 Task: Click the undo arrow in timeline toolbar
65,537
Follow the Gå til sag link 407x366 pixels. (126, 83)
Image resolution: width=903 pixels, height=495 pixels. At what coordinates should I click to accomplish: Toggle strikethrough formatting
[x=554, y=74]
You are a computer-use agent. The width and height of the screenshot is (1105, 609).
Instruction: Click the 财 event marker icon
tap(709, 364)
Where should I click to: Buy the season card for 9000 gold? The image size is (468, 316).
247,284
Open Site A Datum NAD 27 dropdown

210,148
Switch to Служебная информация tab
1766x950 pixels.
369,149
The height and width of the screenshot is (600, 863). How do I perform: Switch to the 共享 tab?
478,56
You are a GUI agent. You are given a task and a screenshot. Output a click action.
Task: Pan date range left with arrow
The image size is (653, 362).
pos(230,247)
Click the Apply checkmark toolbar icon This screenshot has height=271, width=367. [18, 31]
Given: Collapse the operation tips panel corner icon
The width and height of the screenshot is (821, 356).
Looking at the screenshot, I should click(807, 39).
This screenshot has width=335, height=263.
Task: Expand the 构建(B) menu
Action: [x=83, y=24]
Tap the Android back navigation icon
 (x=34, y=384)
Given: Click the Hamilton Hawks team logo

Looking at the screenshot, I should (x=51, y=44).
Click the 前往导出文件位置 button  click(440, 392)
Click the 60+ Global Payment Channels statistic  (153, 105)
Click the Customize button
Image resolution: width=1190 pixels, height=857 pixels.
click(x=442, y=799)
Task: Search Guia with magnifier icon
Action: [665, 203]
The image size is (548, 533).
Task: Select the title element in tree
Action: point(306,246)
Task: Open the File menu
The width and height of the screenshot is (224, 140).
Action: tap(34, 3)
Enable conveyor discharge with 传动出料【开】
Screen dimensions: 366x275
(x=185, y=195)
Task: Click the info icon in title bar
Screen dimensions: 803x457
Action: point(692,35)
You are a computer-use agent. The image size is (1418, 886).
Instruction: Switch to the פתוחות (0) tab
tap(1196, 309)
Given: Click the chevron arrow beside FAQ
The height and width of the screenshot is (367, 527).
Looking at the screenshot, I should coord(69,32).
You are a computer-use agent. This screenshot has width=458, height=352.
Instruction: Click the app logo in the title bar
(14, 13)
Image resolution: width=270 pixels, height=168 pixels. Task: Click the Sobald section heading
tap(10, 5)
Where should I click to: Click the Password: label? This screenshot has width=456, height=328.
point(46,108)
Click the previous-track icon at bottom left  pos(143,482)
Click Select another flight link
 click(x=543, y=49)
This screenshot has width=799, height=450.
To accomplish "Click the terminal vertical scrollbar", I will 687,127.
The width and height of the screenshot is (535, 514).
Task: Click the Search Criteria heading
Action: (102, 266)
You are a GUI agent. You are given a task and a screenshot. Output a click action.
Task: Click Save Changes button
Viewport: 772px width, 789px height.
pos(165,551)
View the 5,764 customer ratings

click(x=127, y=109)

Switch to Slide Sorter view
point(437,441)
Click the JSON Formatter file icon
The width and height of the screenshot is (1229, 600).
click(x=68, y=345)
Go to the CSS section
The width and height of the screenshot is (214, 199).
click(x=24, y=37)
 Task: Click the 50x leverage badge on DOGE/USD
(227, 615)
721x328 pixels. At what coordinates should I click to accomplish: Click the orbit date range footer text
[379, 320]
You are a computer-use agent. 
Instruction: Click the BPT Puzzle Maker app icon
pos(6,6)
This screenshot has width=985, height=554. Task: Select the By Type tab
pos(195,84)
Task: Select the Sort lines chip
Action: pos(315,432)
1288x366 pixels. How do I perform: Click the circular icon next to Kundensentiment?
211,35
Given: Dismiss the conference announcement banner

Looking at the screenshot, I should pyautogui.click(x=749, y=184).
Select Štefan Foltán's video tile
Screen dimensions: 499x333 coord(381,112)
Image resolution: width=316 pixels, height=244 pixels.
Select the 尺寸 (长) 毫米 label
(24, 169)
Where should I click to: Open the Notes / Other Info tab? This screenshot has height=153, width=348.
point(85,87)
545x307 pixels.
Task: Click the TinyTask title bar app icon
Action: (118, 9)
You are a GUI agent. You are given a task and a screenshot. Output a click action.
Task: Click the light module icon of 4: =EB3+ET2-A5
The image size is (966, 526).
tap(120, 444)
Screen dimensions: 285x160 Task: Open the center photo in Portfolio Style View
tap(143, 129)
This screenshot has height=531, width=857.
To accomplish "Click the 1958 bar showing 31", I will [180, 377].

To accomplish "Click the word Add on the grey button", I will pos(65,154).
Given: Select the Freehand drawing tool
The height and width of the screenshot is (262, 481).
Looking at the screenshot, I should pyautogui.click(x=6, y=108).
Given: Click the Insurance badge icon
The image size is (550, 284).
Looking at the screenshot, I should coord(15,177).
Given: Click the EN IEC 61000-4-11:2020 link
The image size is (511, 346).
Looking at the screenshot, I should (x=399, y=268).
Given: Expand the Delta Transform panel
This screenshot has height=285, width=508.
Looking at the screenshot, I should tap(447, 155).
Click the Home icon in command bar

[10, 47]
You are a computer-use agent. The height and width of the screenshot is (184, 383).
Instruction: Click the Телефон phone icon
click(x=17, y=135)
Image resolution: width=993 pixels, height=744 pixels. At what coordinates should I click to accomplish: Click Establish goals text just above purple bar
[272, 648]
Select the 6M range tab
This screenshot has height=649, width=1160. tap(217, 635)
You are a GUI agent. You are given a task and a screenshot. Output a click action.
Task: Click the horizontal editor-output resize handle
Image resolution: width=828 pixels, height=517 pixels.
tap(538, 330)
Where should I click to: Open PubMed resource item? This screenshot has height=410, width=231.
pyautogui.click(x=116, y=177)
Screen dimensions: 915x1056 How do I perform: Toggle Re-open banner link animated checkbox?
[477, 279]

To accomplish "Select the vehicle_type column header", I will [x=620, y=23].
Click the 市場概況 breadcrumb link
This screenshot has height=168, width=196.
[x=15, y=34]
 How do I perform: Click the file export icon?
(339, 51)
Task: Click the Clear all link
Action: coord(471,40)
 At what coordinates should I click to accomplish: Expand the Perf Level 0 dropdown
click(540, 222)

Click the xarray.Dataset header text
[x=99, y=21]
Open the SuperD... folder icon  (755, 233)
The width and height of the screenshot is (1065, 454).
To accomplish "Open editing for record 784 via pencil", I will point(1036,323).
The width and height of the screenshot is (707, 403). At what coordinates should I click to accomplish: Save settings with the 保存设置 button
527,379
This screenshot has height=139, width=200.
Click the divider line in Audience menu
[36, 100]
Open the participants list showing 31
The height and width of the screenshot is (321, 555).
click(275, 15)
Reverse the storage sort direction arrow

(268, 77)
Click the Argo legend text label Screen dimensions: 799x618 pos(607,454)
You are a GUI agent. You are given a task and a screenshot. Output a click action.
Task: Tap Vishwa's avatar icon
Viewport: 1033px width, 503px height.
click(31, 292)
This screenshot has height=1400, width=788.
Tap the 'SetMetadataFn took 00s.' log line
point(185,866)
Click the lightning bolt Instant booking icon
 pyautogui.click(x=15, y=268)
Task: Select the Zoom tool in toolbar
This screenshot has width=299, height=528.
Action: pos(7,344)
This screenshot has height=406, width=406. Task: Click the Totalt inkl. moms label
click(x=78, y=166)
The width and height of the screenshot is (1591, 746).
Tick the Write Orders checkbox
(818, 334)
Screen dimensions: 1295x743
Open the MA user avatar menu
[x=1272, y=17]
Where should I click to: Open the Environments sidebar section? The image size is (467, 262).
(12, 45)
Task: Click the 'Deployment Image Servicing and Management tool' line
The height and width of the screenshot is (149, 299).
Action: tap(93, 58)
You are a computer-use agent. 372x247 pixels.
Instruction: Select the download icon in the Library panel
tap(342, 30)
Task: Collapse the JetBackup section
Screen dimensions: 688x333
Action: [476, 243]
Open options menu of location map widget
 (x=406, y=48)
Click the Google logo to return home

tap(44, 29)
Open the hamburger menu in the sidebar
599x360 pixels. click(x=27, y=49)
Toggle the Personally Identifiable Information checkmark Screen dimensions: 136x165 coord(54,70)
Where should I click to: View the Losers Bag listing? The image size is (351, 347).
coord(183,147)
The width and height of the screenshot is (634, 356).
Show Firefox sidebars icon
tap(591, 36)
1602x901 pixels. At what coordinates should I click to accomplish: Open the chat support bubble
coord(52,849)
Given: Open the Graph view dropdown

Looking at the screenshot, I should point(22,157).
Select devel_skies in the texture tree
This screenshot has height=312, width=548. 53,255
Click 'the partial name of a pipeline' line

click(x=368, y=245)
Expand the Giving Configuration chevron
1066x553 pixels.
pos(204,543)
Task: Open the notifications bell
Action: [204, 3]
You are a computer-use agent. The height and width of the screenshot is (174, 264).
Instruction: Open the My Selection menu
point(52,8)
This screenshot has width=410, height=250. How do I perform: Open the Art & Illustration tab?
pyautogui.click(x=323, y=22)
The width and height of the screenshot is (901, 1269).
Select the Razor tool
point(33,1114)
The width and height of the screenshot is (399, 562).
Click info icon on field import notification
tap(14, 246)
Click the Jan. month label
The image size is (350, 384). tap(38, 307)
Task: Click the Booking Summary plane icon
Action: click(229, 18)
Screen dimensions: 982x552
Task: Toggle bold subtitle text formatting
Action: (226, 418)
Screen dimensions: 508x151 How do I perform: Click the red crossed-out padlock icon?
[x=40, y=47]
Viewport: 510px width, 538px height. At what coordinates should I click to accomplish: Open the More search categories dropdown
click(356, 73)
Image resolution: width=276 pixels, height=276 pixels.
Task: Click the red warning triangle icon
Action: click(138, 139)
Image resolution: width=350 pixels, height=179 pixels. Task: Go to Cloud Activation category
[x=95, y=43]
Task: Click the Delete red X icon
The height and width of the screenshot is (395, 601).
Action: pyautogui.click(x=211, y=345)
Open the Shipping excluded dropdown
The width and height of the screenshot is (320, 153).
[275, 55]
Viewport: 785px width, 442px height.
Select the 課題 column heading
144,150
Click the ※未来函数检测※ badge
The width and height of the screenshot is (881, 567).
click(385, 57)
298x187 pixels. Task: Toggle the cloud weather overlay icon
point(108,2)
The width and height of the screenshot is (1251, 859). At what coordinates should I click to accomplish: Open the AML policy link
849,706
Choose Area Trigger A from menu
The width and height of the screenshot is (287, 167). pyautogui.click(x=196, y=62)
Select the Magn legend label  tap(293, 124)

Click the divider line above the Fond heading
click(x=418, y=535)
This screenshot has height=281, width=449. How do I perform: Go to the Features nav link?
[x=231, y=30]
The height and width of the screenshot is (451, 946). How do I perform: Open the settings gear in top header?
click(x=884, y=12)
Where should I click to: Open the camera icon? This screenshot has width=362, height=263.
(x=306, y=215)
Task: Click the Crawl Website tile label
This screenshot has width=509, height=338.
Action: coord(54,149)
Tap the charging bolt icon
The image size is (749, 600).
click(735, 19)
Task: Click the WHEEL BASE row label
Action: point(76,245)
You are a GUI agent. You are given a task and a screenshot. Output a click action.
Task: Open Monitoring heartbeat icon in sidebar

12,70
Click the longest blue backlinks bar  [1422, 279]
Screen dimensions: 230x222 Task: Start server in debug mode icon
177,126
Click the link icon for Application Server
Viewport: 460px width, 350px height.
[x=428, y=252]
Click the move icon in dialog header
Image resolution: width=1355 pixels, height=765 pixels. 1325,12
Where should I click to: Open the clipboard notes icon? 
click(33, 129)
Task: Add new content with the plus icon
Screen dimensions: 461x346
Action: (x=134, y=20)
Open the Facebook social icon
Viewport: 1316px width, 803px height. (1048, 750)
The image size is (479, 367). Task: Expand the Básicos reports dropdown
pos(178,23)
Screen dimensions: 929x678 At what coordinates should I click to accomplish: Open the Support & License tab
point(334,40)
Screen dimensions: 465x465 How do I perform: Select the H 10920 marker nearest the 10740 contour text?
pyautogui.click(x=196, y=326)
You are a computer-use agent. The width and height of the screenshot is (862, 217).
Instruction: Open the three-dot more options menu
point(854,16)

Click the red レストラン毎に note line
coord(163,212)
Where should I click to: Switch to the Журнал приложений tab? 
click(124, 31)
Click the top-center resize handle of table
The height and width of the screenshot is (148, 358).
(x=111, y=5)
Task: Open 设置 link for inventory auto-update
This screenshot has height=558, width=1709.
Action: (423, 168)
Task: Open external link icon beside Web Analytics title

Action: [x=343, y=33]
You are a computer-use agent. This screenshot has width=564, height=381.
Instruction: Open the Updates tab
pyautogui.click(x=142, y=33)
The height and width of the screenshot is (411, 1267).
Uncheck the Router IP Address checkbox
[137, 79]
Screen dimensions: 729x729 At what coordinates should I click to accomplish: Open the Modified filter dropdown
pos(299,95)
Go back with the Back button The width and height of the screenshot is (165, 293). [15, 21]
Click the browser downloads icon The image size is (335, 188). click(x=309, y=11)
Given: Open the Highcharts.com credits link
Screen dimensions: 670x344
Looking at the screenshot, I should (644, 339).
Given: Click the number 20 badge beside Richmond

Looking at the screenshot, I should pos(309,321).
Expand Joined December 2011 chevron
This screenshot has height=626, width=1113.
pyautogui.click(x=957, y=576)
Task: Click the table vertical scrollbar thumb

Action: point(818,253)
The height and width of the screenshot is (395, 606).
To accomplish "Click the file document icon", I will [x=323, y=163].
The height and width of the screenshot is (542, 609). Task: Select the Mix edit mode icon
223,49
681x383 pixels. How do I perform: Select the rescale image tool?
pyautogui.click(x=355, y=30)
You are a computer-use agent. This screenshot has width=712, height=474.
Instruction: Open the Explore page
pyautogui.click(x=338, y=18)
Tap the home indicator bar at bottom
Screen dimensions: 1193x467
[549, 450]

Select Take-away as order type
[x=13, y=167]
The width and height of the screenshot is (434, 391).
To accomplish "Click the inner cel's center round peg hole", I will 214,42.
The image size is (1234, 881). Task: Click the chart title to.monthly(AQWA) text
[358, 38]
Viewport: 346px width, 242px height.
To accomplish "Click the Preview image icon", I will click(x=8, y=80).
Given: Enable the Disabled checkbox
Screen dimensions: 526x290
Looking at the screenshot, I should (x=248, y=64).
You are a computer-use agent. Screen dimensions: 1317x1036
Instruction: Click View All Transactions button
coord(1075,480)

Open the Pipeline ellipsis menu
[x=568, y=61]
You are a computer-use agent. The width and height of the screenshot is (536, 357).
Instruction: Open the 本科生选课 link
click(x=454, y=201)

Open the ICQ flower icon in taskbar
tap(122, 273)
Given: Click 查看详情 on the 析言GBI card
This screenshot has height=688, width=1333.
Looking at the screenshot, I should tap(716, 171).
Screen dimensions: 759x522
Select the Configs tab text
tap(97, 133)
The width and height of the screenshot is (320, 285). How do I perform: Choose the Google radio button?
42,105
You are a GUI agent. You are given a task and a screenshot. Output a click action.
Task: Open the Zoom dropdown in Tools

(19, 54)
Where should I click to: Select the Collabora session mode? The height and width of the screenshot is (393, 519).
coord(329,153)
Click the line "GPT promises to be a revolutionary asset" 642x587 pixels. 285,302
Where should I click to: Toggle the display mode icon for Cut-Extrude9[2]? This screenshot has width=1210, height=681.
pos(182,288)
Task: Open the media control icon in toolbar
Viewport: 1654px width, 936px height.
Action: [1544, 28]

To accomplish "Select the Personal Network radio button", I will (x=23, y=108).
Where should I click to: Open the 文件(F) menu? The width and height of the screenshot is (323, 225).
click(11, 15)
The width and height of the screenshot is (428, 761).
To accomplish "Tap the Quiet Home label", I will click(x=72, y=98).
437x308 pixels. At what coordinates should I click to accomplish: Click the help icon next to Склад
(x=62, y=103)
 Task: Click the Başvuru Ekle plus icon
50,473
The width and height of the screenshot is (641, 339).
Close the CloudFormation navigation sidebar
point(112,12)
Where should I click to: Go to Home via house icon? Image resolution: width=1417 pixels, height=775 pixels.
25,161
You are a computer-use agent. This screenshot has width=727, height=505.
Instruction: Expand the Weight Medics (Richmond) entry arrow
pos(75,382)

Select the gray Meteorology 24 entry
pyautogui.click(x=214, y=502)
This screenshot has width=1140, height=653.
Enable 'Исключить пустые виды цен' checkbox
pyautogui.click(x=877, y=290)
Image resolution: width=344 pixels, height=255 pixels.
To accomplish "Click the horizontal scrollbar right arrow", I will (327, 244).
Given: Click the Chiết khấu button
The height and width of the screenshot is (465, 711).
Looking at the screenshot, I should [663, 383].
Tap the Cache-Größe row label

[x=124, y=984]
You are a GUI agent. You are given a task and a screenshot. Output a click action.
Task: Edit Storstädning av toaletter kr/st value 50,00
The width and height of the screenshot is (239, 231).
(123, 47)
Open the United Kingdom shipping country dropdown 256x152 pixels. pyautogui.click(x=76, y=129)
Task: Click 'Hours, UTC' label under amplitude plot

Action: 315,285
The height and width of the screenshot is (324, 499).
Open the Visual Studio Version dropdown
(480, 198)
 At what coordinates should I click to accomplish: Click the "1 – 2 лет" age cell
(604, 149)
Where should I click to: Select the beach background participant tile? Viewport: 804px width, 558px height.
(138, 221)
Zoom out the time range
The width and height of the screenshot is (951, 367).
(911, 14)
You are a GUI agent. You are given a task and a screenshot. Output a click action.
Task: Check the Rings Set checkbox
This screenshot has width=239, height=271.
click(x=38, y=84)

- **EXERCISE DIRECTIONS**:
Look back at the entries above and repeat, unchanged, every line from the line holding "Image resolution: width=1190" through the line holding "Task: Open the File menu".

- **EXERCISE SOLUTION**:
Image resolution: width=1190 pixels, height=857 pixels.
click(x=442, y=799)
Task: Search Guia with magnifier icon
Action: [665, 203]
The image size is (548, 533).
Task: Select the title element in tree
Action: point(306,246)
Task: Open the File menu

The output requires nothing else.